After researching about the matter, Microsoft has announced plans to do away with a security feature that can be considered “obsolete.”

In a blog entry, tech company Microsoft has announced that it is removing its existing password expiration policies because these are now obsolete and are of very little value in keeping Windows devices secure.These policies will be replaced by other security methods proven to be more effective.

Obsolete policies

Microsoft’s existing password expiration policies were meant to bolster security by setting validity intervals for every password users create. Once the validity interval lapses, the passwords are automatically disabled and users will be required to input a new password. Under these policies, passwords will expire every 42 days by default.

These policies were meant to protect users in the event that their passwords, or hashes, get stolen while still valid. Once the 42-day validity interval lapses, stolen passwords will be of no more use to those who stole them.

Those who believe or know that their passwords are stolen won’t be likely to wait 42 long days for the password to expire before attempting to change them. They are more likely to change it the very moment they discover that their password has been compromised, so they can regain security and keep their private information safe.

No need to expire passwords

These policies are of now use to certain users, Microsoft said. Users who are able to keep their passwords safe from phishing methods or other attempts to steal them, for example, do not need to expire their passwords. Forcing such users to change passwords from time to time only introduces them to problems, Microsoft said.

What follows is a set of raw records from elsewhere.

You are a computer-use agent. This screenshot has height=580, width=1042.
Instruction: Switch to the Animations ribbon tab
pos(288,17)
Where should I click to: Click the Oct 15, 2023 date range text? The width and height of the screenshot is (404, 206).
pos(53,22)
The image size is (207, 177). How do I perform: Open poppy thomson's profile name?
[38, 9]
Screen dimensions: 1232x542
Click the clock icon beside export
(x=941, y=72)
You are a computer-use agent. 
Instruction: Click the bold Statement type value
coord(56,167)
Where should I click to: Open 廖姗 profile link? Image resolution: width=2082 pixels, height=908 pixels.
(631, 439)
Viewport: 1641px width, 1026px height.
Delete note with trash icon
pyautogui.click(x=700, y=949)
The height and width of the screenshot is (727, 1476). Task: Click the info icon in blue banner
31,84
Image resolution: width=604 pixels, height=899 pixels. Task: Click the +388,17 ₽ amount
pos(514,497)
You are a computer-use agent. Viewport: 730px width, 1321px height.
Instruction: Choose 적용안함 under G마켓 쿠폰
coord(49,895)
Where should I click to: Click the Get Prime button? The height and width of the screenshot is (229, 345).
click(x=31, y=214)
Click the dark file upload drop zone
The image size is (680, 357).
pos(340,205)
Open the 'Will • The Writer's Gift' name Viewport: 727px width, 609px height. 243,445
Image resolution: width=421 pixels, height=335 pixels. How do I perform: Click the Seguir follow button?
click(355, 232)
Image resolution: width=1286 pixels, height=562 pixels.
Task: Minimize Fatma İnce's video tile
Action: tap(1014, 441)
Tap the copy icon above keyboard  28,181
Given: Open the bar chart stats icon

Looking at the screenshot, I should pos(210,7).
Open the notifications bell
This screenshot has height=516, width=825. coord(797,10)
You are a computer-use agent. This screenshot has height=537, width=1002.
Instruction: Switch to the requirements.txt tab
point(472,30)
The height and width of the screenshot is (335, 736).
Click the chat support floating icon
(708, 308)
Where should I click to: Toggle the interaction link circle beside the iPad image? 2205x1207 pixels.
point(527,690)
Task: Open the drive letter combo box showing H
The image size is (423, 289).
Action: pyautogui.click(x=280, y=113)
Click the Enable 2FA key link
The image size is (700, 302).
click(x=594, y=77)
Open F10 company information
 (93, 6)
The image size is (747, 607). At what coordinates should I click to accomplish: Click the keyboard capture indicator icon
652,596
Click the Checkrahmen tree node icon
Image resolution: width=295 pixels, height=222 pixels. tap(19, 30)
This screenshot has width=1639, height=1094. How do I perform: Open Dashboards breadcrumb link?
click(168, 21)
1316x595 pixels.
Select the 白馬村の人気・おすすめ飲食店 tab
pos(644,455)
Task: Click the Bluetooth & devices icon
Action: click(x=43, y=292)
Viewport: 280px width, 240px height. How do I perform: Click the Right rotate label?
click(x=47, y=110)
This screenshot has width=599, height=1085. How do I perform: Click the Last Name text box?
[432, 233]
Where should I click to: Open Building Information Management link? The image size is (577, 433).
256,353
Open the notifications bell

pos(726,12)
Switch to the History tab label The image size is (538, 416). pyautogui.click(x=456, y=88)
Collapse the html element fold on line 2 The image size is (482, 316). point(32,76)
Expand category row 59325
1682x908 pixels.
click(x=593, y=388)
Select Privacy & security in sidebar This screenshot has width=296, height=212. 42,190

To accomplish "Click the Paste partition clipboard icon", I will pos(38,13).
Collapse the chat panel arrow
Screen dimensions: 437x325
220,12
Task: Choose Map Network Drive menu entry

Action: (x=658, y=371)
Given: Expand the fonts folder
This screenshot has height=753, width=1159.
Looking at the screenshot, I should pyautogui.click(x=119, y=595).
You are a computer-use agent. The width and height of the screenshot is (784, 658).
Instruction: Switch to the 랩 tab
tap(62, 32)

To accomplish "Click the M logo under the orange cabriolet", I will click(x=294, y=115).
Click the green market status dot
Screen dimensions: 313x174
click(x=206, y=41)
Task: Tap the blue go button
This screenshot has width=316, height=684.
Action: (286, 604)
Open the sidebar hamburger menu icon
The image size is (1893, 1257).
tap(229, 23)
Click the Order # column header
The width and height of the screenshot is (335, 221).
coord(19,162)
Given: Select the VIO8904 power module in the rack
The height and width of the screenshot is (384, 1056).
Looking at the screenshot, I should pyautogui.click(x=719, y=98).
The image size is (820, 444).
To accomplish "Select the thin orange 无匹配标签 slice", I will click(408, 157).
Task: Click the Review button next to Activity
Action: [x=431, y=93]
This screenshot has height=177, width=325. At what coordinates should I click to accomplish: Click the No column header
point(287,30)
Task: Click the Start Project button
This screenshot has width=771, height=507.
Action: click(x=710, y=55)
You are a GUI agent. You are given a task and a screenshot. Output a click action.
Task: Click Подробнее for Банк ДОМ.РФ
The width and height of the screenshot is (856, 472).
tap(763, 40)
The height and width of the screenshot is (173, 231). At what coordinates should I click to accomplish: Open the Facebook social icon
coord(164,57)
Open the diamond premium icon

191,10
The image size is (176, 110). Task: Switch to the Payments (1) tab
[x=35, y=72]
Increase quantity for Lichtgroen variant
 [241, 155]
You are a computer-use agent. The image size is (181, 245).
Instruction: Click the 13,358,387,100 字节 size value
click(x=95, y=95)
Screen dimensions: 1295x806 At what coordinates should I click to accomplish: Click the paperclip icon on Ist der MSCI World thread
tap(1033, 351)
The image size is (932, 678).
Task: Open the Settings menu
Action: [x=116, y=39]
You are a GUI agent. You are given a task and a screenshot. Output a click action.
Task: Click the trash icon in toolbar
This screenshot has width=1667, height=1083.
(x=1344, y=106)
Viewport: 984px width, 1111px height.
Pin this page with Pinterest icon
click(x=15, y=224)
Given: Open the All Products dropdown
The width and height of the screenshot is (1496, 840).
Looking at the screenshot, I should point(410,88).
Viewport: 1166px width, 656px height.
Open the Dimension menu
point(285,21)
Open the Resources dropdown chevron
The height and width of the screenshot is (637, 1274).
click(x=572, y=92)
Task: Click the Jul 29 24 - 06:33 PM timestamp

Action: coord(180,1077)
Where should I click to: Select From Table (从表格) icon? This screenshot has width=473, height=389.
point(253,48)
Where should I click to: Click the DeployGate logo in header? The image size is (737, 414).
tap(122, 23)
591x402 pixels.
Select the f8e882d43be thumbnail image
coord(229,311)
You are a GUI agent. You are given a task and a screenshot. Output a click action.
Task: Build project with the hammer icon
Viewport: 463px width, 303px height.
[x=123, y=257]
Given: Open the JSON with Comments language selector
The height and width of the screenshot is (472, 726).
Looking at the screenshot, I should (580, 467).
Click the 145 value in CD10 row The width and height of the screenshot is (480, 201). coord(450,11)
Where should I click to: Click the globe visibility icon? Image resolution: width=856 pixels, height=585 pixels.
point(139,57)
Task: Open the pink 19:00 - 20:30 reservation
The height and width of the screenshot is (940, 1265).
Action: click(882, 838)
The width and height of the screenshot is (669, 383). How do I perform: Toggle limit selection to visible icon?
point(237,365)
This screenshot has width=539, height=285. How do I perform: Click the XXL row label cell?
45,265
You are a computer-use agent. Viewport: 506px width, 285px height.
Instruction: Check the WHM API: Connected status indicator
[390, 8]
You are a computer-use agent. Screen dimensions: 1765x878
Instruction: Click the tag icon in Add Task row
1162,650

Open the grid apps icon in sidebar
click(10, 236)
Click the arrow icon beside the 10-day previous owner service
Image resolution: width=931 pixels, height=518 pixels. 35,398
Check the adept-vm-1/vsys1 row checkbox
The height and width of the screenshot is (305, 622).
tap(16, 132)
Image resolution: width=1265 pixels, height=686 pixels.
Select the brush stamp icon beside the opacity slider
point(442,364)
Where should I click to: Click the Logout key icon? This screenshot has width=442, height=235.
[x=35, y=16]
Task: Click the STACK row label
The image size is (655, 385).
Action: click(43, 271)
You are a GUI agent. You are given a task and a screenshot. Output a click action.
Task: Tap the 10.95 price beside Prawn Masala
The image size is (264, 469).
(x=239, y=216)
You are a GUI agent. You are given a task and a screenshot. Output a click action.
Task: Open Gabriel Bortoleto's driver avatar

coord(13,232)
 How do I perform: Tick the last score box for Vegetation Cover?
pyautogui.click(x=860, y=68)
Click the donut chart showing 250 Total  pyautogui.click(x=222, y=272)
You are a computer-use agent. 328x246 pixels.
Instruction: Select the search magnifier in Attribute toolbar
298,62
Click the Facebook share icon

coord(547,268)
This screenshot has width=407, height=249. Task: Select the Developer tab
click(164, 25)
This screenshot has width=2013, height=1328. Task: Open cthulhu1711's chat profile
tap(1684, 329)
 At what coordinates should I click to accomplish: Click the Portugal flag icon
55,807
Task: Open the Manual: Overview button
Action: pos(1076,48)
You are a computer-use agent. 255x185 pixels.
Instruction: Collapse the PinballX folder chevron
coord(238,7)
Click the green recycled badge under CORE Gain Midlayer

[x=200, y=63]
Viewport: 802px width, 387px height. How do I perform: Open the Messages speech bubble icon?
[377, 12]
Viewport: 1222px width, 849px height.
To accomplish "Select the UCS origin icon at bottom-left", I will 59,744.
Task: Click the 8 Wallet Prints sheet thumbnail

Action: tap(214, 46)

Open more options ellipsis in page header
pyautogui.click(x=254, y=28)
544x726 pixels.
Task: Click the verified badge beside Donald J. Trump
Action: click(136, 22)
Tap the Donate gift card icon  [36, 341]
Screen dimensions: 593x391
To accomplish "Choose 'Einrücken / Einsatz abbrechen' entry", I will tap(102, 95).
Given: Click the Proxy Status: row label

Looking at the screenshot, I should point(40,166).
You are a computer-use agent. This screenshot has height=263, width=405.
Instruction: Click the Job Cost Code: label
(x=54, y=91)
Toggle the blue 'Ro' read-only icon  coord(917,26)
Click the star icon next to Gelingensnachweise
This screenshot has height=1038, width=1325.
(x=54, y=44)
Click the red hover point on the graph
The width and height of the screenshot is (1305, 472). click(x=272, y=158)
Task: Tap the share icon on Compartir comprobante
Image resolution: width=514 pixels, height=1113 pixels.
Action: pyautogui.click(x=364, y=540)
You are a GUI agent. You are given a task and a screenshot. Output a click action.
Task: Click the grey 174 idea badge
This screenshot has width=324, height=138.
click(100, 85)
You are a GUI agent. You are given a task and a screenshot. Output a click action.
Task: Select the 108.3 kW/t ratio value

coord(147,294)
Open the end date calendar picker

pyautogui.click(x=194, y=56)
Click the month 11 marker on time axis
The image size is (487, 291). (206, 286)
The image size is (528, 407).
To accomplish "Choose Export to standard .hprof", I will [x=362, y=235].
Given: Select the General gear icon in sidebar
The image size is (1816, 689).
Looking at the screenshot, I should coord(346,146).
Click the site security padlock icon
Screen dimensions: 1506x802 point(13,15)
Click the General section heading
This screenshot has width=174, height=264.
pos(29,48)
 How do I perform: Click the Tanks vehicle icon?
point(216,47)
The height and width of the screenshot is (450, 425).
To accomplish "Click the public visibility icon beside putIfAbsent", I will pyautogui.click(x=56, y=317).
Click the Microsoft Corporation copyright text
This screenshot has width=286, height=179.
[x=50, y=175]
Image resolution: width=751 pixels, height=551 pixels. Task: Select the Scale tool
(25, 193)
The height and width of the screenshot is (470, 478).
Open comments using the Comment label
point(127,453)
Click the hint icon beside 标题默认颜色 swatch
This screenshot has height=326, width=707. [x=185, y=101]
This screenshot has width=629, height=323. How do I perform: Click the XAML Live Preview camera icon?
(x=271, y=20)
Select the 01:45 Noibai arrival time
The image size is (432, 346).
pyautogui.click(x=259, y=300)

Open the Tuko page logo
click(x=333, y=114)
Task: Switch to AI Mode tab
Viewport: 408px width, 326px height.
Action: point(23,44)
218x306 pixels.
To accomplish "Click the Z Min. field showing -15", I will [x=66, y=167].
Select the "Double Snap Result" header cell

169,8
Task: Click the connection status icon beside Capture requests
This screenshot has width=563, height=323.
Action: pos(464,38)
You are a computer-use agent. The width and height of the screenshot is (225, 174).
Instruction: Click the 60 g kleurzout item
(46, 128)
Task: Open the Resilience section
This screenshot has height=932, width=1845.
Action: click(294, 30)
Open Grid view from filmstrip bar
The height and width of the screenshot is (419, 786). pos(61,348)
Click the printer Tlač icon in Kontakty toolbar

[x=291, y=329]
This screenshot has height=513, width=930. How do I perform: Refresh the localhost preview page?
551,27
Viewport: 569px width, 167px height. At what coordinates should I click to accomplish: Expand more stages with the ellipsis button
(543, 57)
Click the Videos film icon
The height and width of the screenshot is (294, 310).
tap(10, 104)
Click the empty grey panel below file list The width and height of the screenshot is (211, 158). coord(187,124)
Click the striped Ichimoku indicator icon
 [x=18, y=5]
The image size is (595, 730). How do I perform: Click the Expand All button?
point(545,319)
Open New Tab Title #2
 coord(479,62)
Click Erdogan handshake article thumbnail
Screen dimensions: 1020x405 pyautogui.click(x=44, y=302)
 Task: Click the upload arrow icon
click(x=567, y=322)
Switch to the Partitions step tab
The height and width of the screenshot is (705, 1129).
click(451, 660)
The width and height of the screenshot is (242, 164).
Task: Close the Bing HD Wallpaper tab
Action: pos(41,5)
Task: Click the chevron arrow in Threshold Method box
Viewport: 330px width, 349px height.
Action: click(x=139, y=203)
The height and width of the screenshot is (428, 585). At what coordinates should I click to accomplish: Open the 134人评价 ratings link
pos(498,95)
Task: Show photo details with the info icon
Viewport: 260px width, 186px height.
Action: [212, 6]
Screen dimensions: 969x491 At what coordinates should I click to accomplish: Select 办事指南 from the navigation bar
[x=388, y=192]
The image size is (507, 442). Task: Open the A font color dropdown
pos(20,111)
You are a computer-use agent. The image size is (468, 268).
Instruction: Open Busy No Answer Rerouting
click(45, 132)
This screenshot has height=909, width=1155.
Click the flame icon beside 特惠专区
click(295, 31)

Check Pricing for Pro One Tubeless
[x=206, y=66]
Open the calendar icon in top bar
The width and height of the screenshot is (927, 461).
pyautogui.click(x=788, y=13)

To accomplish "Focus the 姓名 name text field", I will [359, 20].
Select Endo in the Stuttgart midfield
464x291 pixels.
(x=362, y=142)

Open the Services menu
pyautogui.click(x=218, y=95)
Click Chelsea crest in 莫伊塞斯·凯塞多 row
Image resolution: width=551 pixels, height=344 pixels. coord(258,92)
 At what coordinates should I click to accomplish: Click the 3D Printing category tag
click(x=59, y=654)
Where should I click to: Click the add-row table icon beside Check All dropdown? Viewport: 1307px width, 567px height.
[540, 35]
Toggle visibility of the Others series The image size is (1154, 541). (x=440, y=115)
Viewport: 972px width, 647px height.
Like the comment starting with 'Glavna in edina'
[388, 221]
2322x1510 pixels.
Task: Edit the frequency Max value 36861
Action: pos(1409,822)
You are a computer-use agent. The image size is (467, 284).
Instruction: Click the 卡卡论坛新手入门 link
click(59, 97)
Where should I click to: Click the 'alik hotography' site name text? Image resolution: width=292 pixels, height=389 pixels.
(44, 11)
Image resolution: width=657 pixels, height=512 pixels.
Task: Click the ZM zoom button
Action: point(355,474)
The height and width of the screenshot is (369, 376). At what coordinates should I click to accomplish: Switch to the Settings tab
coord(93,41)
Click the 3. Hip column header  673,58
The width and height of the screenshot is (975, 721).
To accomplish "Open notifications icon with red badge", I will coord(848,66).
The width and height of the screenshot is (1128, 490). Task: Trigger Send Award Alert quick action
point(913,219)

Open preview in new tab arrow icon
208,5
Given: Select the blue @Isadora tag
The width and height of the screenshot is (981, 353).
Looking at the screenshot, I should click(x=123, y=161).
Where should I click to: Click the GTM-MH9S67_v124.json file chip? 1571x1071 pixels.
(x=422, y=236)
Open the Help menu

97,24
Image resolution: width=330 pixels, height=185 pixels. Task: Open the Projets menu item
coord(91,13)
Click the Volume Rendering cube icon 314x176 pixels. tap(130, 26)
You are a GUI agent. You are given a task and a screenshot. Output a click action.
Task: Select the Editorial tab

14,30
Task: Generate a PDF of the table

Users who tend to give their passwords away very easily also won’t benefit from such security protocols. These users, according to Microsoft, are “the kind who are willing to answer surveys in the parking lot that exchange a candy bar for their passwords.”

Suggestions for security

In lieu of these policies, Microsoft suggests different methods that are proven to keep users safe. These methods include “banned-password lists, multi-factor authentication, detection of password-guessing attacks, and detection of anomalous logon attempts.”

By removing the password expiration policies in future updates, organizations and users can choose the security method that best suits their needs.